▶ _Your objective_
Could you write out the material from the line with "Expand 更多>> in 吃玩 section" to the line with "Action: point(85,417)" again, swapping "places sidebar" for "side panel" and leaving everything else untouched?

▶ _Data entries_
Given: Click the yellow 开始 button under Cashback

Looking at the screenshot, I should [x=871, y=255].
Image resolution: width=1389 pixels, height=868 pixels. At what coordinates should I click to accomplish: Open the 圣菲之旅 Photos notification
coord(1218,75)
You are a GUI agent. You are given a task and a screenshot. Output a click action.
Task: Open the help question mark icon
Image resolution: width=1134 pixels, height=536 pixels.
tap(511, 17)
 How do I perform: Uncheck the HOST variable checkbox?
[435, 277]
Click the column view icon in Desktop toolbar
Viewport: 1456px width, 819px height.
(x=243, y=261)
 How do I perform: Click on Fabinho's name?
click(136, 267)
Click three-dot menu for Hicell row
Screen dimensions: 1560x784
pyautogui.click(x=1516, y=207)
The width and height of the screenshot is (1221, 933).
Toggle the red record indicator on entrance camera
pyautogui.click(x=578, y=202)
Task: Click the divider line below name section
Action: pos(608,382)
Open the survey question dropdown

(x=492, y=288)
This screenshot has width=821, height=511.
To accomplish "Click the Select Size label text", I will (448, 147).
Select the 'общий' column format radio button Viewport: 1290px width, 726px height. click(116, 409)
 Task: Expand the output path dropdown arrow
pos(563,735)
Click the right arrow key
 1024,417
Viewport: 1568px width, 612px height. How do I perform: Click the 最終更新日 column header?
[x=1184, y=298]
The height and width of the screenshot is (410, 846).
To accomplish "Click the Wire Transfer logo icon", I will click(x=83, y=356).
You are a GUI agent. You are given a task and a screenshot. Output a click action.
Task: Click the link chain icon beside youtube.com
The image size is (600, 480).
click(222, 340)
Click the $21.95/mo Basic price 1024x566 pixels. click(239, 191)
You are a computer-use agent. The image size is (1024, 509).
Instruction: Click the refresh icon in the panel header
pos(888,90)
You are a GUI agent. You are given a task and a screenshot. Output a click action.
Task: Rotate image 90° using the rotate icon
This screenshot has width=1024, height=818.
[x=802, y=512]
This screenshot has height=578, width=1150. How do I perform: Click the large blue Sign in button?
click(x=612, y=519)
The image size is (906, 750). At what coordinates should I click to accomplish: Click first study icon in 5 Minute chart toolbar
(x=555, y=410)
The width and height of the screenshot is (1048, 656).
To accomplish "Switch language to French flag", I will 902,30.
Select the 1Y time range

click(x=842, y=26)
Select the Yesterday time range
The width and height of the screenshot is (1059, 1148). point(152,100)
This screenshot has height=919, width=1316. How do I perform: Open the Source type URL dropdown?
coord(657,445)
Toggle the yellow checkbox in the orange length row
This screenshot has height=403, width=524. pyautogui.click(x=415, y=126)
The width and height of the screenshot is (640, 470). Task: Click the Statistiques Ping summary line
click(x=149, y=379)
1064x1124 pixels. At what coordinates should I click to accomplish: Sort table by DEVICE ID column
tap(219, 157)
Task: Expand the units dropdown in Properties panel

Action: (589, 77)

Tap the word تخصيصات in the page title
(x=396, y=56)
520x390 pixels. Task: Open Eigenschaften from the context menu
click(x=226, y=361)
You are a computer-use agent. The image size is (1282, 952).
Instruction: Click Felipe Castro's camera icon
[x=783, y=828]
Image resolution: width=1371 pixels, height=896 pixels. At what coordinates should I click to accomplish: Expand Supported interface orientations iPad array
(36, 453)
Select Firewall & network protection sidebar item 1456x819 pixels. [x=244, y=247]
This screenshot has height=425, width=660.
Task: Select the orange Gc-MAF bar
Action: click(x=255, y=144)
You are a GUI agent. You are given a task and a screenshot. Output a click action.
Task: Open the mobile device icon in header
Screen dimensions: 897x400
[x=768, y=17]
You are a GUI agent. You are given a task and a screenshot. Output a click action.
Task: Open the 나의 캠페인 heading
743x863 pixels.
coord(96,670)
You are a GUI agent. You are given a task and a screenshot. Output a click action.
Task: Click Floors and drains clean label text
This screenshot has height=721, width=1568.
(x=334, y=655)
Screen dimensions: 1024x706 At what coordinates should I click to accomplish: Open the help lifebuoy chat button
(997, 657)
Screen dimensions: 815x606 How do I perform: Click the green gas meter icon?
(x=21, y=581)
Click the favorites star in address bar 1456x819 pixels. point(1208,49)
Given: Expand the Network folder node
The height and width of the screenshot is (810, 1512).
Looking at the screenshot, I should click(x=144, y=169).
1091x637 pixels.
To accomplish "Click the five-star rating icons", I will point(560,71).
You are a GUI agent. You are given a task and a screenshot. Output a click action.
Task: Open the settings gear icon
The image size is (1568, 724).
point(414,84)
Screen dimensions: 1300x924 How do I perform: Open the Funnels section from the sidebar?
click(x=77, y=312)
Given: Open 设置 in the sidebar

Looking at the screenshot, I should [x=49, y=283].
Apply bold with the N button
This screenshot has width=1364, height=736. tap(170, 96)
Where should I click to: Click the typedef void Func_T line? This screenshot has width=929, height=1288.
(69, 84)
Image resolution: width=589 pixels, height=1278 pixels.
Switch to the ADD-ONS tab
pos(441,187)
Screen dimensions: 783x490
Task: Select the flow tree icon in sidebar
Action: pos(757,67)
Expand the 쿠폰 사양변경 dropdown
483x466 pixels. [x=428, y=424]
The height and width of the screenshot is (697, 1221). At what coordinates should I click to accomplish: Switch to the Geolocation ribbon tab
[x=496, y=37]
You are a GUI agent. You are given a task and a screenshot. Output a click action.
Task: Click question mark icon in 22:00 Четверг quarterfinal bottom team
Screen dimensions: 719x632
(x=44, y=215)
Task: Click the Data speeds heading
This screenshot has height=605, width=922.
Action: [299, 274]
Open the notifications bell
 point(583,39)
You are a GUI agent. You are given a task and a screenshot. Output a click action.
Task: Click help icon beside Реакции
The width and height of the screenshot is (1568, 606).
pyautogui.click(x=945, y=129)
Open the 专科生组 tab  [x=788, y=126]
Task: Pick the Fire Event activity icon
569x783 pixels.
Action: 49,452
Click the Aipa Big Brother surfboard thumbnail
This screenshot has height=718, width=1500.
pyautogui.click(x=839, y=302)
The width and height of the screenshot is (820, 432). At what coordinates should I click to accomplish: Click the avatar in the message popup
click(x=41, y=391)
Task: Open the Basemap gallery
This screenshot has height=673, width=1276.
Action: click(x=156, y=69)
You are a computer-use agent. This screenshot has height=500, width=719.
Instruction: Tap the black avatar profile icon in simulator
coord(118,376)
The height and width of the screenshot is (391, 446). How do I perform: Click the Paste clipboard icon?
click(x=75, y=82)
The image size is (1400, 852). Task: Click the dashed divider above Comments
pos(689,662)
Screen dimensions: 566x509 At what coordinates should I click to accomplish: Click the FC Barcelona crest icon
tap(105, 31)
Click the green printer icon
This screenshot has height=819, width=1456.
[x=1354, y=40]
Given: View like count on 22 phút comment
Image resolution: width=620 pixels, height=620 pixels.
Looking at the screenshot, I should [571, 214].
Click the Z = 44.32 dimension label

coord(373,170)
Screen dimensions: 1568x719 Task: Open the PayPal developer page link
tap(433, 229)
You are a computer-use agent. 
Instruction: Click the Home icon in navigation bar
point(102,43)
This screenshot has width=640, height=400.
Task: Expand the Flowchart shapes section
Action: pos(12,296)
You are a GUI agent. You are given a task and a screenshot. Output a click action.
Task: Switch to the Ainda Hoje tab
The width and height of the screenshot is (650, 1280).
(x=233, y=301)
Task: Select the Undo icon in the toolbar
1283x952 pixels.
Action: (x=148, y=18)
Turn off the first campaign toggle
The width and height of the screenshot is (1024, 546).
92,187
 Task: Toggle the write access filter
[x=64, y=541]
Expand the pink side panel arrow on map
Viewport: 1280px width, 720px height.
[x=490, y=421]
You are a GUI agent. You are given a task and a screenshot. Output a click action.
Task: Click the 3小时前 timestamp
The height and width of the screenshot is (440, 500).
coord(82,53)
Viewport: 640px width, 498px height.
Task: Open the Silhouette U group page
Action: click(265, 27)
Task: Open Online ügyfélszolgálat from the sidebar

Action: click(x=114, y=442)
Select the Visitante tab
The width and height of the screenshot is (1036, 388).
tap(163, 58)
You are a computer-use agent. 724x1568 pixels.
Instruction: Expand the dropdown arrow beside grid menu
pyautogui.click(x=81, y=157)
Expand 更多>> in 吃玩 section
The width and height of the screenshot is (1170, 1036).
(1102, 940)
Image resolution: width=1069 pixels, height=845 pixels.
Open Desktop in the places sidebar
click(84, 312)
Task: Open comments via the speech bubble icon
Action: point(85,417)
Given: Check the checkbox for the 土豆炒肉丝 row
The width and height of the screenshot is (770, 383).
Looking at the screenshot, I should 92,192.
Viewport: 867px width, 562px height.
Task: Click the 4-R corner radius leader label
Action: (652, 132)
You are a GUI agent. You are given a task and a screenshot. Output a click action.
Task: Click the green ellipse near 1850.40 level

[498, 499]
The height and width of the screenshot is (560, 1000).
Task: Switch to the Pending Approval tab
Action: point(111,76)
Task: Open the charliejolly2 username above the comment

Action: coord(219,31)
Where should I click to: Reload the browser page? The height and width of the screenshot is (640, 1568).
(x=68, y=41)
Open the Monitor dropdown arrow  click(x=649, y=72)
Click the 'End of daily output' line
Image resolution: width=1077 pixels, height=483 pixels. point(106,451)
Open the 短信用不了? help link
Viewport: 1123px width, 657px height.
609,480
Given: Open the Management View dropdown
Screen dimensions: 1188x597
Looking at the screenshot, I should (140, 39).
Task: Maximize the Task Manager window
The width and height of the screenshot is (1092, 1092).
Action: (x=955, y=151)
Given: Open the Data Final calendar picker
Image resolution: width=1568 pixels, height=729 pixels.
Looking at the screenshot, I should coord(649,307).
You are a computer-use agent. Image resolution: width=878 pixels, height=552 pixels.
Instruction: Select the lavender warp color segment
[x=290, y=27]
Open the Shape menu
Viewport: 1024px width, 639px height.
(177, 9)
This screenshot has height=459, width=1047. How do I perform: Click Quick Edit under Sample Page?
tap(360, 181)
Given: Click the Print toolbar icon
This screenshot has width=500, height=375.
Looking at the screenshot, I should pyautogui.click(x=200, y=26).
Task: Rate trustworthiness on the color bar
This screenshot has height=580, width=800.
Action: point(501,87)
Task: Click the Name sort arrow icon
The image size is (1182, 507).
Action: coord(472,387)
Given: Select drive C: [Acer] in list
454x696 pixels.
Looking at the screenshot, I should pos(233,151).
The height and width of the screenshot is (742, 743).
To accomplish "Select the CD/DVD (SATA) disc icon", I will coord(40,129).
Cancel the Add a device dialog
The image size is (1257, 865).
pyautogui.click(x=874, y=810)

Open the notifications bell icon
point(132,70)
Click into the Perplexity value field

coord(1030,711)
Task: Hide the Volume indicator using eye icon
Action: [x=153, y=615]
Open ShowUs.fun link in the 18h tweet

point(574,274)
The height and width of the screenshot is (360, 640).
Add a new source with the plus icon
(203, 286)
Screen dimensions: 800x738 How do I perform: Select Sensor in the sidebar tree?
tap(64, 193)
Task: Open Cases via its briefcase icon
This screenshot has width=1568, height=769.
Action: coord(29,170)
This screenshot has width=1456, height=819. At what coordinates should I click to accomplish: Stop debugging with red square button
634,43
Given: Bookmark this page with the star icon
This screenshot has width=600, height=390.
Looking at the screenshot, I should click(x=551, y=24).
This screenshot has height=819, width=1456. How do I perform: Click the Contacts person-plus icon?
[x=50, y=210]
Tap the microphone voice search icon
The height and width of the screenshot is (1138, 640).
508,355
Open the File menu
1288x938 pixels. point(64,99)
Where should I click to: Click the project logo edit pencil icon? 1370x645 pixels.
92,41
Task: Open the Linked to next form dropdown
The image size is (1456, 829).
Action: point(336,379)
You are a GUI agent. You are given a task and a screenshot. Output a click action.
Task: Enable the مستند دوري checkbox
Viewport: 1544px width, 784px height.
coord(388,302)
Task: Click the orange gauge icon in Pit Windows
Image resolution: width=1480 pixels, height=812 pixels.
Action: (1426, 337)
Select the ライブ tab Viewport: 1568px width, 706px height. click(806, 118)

▶ _Exercise solution_
Expand 更多>> in 吃玩 section
The width and height of the screenshot is (1170, 1036).
(1102, 940)
Image resolution: width=1069 pixels, height=845 pixels.
Open Desktop in the side panel
click(84, 312)
Task: Open comments via the speech bubble icon
Action: point(85,417)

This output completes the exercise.